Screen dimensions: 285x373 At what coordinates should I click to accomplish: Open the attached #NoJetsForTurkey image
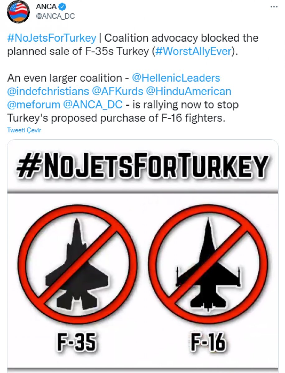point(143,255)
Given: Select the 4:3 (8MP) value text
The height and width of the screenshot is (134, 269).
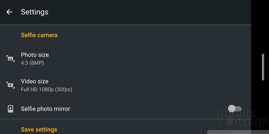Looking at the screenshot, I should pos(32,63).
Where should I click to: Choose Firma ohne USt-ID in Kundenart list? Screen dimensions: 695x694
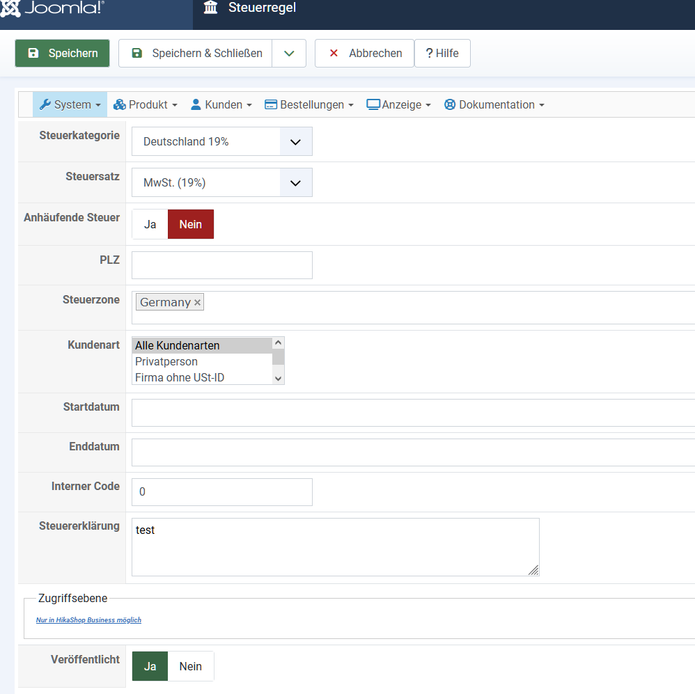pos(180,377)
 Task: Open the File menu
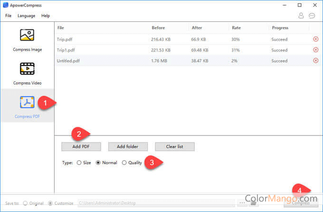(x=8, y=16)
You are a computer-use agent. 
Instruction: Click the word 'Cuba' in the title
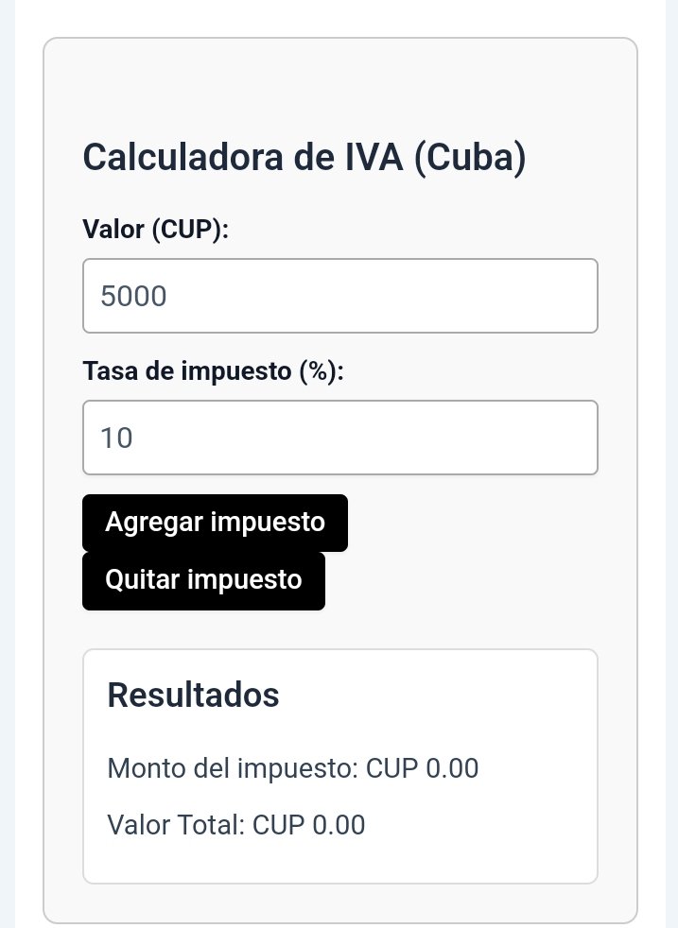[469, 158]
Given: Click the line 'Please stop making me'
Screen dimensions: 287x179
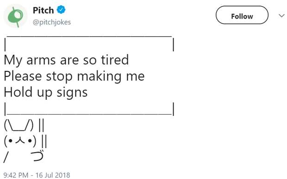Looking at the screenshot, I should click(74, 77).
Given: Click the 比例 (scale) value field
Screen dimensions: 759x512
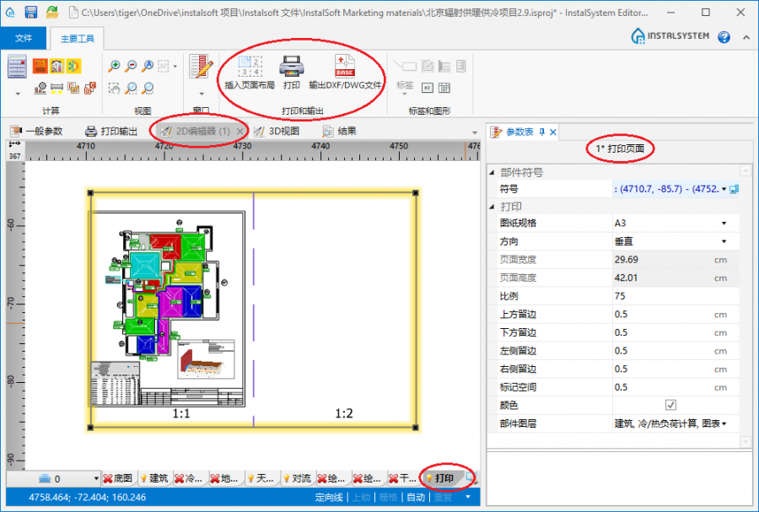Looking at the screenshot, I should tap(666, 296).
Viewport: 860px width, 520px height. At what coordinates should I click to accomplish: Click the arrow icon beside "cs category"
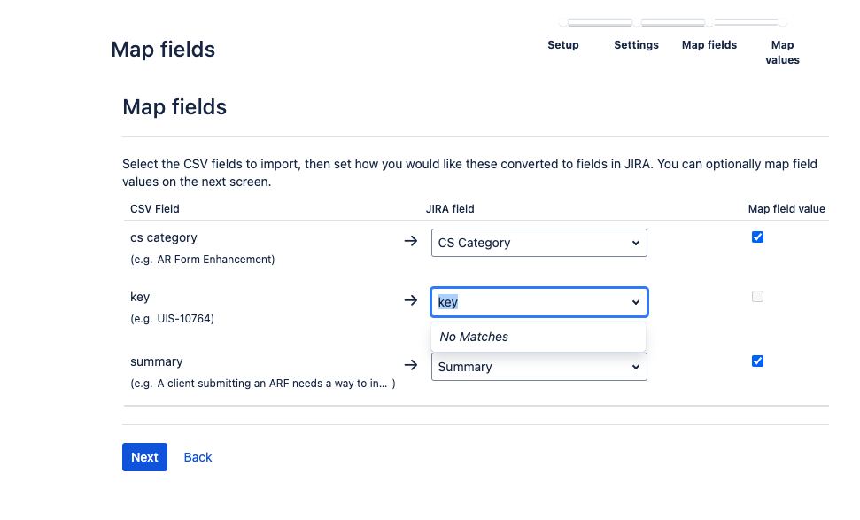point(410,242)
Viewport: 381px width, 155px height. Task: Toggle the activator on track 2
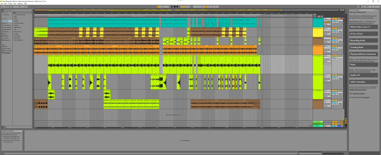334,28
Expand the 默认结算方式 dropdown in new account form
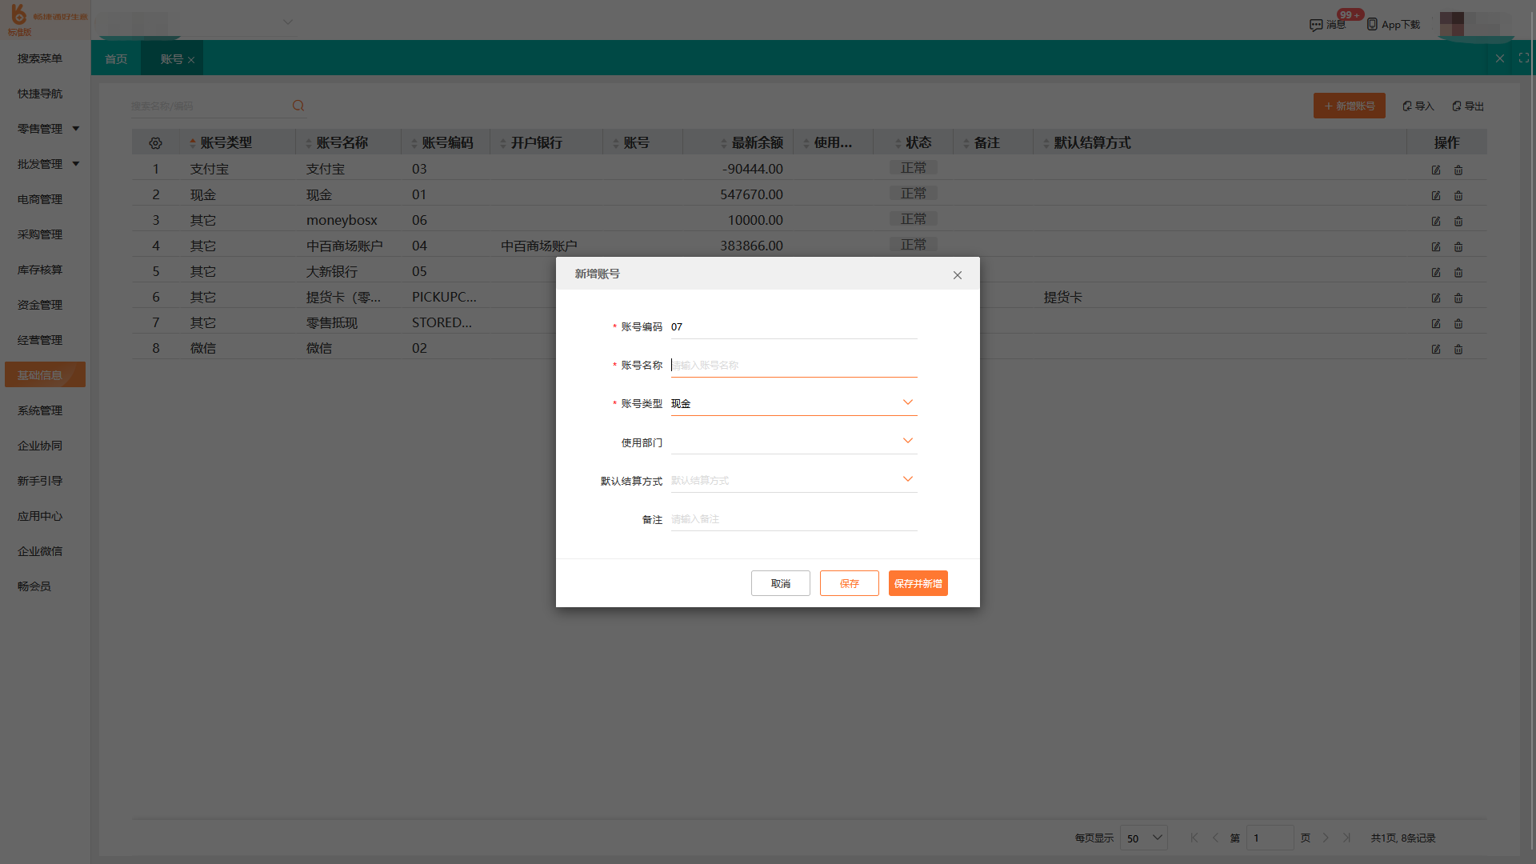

→ **Task prompt**
Could you lay out the data above as a Markdown table with the columns Row and Line, one numbered row per line, skipping blank lines and leaving out the pictures?

→ **Answer for this exercise**
| Row | Line |
|---|---|
| 1 | Screen dimensions: 285x373 At what coordinates should I click to accomplish: Open the attached #NoJetsForTurkey image |
| 2 | point(143,255) |
| 3 | Given: Select the 4:3 (8MP) value text |
| 4 | The height and width of the screenshot is (134, 269). |
| 5 | Looking at the screenshot, I should pos(32,63). |
| 6 | Where should I click to: Choose Firma ohne USt-ID in Kundenart list? Screen dimensions: 695x694 |
| 7 | pos(180,377) |
| 8 |  Task: Open the File menu |
| 9 | (x=8, y=16) |
| 10 | You are a computer-use agent.  |
| 11 | Instruction: Click the word 'Cuba' in the title |
| 12 | [469, 158] |
| 13 | Given: Click the line 'Please stop making me' |
| 14 | Screen dimensions: 287x179 |
| 15 | Looking at the screenshot, I should click(74, 77). |
| 16 | Given: Click the 比例 (scale) value field |
| 17 | Screen dimensions: 759x512 |
| 18 | Looking at the screenshot, I should tap(666, 296). |
| 19 | Viewport: 860px width, 520px height. At what coordinates should I click to accomplish: Click the arrow icon beside "cs category" |
| 20 | point(410,242) |
| 21 | Viewport: 381px width, 155px height. Task: Toggle the activator on track 2 |
| 22 | 334,28 |
| 23 | Expand the 默认结算方式 dropdown in new account form |